[Pixel coordinate grounding data]
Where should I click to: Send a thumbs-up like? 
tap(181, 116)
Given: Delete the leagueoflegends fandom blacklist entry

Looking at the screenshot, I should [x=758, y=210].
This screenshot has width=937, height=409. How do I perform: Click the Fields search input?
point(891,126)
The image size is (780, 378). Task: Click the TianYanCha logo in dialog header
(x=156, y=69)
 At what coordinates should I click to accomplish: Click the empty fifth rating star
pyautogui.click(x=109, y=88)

=== ASSIGNMENT ===
The records above must be transcribed in full, word for word.

=== WRITTEN ANSWER ===
Where should I click to: Send a thumbs-up like? 
tap(181, 116)
Given: Delete the leagueoflegends fandom blacklist entry

Looking at the screenshot, I should [x=758, y=210].
This screenshot has width=937, height=409. How do I perform: Click the Fields search input?
point(891,126)
The image size is (780, 378). Task: Click the TianYanCha logo in dialog header
(x=156, y=69)
 At what coordinates should I click to accomplish: Click the empty fifth rating star
pyautogui.click(x=109, y=88)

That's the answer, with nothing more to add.